Large chains like Mydentist navigate these requirements through their corporate structure, ensuring that the entities holding NHS contracts and operating practices meet the statutory criteria even as the ultimate financial ownership sits with a private equity fund. The General Dental Council oversees compliance, with its primary purpose being to protect patient safety and maintain public confidence in the dental professions.12General Dental Council. About the General Dental Council
The question of who owns Mydentist often comes from patients who have lost access to NHS dental care or been told their local practice is closing. This is not coincidental. Large corporate dental chains, including Mydentist, have handed back NHS contracts at various locations, leaving patients without a provider. On the Isle of Wight, for example, a new provider had to be brought in to take over a Mydentist NHS contract in Freshwater after the chain withdrew.13BBC. Isle of Wight: New Dental Provider Announced for Closing Practice
The tension is structural. Private equity owners naturally prioritise returns, and NHS dental contracts have become increasingly difficult to run profitably under the UDA funding model, which many in the profession consider outdated and underfunded. When a corporate owner decides a contract is not financially viable, it can hand it back to the local NHS commissioner, and patients in that area may find themselves without an NHS dentist. The fact that Mydentist has changed private equity hands multiple times over two decades while NHS access in many areas has deteriorated is a pattern that frustrates patients and clinicians alike.

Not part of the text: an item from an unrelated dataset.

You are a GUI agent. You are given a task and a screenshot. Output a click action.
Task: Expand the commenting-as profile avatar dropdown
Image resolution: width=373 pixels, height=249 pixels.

None of this means corporate ownership is inherently worse for patients than independent practice. Centralised procurement, standardised safety protocols, and access to capital for equipment upgrades are genuine advantages. But the repeated cycle of buyout, growth, and sale creates uncertainty for the practices and communities caught in the middle, and patients searching for who owns their dentist are often really asking why their care feels less stable than it used to be.
Mydentist is the largest corporate dental chain in the UK, but it is not the only one. Other significant players include PortmanDentex and Rodericks Dental, both of which also operate large networks of practices. Bupa Dental Care runs a substantial chain as well. The broader trend across the industry is consolidation: private equity firms acquire independent practices, group them under a single corporate umbrella, and centralise back-office functions. For patients, the practical difference between these chains often comes down to which NHS contracts their local practice holds and whether the corporate owner intends to keep them.